§ ABOUT THIS TASK:
For the listing below, give the number of lines that include "horizontal" and add nothing to it.

=== GIVEN DATA ===

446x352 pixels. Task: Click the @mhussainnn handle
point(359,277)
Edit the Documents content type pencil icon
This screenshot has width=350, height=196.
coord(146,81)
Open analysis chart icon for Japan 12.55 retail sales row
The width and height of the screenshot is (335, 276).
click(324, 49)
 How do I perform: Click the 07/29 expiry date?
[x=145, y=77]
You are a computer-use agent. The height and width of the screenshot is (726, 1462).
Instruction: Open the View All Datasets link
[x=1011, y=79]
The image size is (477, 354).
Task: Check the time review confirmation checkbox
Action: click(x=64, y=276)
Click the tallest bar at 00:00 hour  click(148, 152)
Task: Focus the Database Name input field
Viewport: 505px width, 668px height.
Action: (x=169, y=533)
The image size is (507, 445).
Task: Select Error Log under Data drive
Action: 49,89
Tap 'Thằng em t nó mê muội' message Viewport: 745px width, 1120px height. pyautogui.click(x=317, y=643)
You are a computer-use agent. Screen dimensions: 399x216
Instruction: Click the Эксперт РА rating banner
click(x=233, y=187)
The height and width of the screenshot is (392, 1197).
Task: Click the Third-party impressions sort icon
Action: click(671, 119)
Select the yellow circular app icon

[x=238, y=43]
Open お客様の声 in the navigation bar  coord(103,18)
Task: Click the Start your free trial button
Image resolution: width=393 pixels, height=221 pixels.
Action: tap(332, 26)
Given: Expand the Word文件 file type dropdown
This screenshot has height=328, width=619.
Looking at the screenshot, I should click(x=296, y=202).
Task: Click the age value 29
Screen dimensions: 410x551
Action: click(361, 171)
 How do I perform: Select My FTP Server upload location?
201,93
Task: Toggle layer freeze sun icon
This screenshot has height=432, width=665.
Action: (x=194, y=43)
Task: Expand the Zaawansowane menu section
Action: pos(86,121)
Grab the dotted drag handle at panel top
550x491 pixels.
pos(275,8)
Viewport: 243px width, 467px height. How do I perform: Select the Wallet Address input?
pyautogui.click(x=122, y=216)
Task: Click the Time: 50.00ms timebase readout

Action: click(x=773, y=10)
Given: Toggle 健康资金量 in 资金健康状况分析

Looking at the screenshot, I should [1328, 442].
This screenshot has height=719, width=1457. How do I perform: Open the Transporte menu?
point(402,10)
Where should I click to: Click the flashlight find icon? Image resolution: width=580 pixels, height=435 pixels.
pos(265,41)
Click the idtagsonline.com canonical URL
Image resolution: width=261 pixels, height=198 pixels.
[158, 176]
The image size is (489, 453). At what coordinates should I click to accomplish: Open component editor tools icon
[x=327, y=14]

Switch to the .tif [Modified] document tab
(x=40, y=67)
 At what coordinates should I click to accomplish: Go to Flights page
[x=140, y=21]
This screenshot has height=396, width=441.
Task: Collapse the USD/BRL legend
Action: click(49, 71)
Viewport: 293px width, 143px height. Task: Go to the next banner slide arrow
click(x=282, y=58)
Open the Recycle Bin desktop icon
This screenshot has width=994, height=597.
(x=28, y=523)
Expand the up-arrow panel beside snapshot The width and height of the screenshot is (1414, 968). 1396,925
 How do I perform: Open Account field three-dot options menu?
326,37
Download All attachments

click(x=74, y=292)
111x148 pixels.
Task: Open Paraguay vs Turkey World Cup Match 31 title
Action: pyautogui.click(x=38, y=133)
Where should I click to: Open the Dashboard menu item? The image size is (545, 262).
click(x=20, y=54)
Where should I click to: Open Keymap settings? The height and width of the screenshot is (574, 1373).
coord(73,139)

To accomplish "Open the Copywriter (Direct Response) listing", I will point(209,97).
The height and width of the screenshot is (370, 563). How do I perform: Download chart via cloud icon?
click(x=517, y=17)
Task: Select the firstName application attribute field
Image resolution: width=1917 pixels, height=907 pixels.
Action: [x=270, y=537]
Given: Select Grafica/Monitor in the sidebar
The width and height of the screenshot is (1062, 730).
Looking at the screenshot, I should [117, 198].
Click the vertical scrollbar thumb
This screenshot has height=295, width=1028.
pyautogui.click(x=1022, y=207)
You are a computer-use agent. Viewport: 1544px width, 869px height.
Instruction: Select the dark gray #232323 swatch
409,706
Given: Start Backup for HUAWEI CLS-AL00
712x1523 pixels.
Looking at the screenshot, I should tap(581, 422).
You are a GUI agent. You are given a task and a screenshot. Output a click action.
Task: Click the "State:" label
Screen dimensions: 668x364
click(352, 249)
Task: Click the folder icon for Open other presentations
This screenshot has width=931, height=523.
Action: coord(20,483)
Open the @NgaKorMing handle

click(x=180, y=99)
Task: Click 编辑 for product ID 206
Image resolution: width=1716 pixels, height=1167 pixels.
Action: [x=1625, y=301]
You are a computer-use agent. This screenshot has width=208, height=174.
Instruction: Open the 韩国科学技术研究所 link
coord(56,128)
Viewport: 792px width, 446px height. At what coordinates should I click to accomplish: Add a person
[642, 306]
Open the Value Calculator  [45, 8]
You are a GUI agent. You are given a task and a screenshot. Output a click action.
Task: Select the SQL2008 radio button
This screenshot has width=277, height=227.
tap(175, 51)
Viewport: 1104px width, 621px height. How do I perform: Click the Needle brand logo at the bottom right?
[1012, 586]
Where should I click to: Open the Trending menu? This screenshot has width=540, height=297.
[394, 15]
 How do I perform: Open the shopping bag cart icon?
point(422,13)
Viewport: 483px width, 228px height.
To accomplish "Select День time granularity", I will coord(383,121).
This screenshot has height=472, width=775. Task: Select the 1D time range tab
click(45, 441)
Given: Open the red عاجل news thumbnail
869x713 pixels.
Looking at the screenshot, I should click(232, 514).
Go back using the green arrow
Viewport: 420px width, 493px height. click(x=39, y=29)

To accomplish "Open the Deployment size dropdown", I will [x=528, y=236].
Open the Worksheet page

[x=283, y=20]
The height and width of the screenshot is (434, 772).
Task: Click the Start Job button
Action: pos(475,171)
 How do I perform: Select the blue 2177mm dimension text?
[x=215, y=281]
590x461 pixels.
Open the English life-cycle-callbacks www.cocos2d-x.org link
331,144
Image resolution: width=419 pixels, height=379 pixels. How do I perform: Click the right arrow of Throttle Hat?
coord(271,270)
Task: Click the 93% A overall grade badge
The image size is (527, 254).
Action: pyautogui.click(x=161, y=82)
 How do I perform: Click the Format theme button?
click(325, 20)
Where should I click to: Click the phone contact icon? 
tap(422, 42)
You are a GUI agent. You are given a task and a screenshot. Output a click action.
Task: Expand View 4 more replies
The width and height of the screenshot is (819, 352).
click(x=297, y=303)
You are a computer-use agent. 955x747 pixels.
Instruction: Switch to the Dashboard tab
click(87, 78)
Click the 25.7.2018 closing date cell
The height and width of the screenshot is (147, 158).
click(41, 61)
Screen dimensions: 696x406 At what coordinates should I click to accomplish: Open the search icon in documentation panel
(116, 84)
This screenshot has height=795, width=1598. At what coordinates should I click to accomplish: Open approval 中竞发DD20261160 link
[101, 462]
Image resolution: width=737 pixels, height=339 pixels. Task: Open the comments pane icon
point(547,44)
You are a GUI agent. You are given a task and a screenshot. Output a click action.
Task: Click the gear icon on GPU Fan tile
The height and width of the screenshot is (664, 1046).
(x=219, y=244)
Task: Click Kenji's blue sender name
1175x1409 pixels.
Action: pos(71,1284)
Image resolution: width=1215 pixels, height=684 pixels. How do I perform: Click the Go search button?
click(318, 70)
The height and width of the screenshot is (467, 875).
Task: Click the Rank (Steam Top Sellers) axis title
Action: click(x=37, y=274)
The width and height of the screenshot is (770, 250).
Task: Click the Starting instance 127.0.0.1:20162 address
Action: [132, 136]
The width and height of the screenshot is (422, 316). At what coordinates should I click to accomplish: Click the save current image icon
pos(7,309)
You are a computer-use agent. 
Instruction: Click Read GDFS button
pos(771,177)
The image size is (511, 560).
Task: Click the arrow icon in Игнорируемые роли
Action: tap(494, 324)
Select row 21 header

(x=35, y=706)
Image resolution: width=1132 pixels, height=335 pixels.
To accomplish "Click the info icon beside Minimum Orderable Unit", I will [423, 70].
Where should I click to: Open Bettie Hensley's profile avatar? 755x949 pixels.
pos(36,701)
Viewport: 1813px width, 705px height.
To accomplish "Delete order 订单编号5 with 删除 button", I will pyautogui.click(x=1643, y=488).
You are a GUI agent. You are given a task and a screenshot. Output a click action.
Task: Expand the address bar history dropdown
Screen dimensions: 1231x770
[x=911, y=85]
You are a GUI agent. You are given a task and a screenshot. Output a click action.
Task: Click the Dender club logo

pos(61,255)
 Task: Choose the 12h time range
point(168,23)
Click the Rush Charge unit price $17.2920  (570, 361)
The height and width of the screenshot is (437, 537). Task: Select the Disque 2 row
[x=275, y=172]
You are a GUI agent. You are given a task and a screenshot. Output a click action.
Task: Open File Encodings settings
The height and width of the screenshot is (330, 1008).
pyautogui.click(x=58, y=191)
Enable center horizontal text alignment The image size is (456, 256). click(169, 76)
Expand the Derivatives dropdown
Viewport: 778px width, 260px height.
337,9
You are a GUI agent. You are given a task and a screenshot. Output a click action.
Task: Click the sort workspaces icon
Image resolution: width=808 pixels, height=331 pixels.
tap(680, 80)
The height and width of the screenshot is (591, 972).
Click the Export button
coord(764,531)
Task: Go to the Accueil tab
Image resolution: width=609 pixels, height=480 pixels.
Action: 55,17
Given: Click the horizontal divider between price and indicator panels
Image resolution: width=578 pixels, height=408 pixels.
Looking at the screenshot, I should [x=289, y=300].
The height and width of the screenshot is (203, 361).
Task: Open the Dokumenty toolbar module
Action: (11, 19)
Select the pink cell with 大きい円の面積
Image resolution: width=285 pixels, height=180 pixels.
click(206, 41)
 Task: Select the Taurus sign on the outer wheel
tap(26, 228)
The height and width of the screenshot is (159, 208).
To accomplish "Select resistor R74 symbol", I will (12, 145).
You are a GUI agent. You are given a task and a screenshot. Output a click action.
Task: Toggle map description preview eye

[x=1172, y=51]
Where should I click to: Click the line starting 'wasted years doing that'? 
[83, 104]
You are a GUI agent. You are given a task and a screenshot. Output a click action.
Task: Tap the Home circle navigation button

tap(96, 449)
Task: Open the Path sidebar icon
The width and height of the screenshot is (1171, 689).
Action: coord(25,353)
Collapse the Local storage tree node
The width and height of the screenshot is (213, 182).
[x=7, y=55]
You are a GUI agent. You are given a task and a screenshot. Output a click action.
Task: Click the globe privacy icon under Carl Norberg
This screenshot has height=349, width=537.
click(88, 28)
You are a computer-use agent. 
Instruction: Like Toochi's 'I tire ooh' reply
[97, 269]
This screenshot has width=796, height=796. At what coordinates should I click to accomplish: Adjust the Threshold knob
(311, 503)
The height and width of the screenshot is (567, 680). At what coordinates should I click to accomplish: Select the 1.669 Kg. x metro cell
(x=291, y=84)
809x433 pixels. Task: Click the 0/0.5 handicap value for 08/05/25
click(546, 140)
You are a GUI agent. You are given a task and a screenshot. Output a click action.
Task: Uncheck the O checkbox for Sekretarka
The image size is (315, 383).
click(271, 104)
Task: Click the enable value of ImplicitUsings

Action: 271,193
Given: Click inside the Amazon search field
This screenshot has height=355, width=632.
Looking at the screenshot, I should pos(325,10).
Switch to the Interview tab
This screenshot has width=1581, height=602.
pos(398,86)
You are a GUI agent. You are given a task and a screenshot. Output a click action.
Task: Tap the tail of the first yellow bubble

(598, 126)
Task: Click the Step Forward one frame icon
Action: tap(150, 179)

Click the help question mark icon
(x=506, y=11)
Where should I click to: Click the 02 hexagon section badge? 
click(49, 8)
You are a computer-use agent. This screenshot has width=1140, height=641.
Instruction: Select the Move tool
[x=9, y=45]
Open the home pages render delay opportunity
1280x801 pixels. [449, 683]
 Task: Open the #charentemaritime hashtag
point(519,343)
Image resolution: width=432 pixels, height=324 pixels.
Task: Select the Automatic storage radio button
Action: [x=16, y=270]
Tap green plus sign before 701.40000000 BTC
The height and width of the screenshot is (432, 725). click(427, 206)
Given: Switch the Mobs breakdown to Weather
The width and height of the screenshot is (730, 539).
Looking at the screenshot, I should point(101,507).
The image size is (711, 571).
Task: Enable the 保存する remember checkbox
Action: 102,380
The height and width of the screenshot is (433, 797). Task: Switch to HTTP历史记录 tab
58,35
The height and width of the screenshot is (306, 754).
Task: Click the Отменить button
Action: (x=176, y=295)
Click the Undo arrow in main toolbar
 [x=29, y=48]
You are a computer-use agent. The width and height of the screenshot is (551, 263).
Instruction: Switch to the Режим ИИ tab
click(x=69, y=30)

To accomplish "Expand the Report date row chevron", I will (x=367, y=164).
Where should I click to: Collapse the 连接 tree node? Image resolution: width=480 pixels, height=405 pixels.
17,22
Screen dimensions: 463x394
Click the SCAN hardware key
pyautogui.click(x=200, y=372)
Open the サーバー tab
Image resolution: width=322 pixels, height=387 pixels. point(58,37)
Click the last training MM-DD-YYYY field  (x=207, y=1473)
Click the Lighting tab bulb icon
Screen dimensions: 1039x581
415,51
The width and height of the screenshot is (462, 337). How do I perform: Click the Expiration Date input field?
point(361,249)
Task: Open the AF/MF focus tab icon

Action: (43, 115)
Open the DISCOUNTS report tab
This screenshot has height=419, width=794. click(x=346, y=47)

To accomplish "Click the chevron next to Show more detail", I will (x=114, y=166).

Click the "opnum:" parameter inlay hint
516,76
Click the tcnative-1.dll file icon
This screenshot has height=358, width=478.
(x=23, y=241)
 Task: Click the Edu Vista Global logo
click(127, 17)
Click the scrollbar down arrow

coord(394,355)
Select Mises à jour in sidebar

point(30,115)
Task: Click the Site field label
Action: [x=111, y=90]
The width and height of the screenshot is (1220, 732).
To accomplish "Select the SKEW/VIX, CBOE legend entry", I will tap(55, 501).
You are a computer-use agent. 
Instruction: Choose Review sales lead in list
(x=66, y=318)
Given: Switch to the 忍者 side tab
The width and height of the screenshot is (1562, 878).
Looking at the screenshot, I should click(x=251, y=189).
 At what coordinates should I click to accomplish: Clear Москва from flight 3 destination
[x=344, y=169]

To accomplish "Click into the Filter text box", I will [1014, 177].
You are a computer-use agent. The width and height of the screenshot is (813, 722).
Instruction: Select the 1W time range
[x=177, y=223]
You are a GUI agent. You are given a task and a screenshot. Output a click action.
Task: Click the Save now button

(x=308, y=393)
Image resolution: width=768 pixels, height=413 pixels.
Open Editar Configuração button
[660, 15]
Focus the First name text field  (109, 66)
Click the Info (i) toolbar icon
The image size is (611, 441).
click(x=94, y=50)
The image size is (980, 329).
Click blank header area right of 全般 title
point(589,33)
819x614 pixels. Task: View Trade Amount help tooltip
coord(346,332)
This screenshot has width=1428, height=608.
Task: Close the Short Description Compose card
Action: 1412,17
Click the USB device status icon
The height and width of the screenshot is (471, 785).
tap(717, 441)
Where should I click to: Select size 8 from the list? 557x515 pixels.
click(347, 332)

===

§ EXERCISE ANSWER:
2